*** The data Section Begins ***

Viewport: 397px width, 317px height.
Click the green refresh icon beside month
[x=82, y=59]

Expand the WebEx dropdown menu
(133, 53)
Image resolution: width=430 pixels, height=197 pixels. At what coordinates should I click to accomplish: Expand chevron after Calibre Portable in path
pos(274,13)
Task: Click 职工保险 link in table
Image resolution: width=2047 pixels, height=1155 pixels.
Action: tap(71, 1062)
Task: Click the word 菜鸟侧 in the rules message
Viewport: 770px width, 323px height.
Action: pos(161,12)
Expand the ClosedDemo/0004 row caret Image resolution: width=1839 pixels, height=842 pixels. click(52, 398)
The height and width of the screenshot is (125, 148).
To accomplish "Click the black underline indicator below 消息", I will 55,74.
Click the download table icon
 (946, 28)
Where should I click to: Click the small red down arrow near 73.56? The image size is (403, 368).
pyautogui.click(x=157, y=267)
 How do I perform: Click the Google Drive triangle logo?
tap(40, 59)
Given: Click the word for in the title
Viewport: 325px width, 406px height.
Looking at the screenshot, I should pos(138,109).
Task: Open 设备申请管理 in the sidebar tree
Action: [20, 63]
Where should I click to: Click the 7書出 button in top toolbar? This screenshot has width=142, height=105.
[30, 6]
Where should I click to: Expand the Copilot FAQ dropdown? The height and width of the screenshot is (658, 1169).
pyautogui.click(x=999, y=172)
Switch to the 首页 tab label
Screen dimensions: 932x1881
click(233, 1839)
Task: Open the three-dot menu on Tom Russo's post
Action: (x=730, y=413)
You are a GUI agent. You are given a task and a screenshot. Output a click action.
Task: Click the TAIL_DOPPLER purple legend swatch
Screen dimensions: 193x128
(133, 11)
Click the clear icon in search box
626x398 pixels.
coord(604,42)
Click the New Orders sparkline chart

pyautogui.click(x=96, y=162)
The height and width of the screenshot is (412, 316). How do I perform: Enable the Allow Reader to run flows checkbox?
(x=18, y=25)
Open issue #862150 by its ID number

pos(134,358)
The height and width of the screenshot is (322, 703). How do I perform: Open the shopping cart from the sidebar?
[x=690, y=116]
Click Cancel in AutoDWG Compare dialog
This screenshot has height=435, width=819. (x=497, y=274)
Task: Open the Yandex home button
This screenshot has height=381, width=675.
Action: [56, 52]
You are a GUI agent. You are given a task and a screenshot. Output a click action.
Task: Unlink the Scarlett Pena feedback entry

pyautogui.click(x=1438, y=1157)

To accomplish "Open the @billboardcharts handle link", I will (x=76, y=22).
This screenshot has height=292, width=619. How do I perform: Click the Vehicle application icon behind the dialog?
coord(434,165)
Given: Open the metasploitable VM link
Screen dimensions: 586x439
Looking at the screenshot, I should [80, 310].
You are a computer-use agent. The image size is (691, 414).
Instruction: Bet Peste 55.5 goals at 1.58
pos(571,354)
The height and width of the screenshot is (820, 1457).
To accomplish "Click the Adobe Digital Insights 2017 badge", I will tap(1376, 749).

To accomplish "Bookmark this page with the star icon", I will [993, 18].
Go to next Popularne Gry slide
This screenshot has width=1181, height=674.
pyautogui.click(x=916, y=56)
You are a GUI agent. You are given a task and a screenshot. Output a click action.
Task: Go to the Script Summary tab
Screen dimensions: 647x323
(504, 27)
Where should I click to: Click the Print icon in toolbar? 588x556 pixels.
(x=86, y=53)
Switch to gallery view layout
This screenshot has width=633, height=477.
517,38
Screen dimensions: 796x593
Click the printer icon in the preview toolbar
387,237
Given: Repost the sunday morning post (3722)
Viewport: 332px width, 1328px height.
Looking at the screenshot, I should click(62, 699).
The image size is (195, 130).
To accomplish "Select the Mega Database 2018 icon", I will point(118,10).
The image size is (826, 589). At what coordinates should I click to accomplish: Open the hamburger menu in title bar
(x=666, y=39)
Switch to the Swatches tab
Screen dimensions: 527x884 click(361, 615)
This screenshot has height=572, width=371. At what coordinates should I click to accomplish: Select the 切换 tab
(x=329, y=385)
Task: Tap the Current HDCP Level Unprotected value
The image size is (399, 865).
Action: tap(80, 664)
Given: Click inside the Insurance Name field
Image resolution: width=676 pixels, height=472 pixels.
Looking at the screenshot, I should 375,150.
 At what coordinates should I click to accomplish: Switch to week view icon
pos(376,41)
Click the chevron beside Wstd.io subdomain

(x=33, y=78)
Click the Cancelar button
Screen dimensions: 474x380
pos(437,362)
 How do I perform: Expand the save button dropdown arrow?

*** The data Section Ends ***

| Instructions for the task |
Your answer should be the lines of the listing above between the line holding "Viewport: 332px width, 1328px height." and the line holding "Task: Tap the", inclusive, restated word for word and alone.

| Task output |
Viewport: 332px width, 1328px height.
Looking at the screenshot, I should click(62, 699).
The image size is (195, 130).
To accomplish "Select the Mega Database 2018 icon", I will point(118,10).
The image size is (826, 589). At what coordinates should I click to accomplish: Open the hamburger menu in title bar
(x=666, y=39)
Switch to the Swatches tab
Screen dimensions: 527x884 click(361, 615)
This screenshot has height=572, width=371. At what coordinates should I click to accomplish: Select the 切换 tab
(x=329, y=385)
Task: Tap the Current HDCP Level Unprotected value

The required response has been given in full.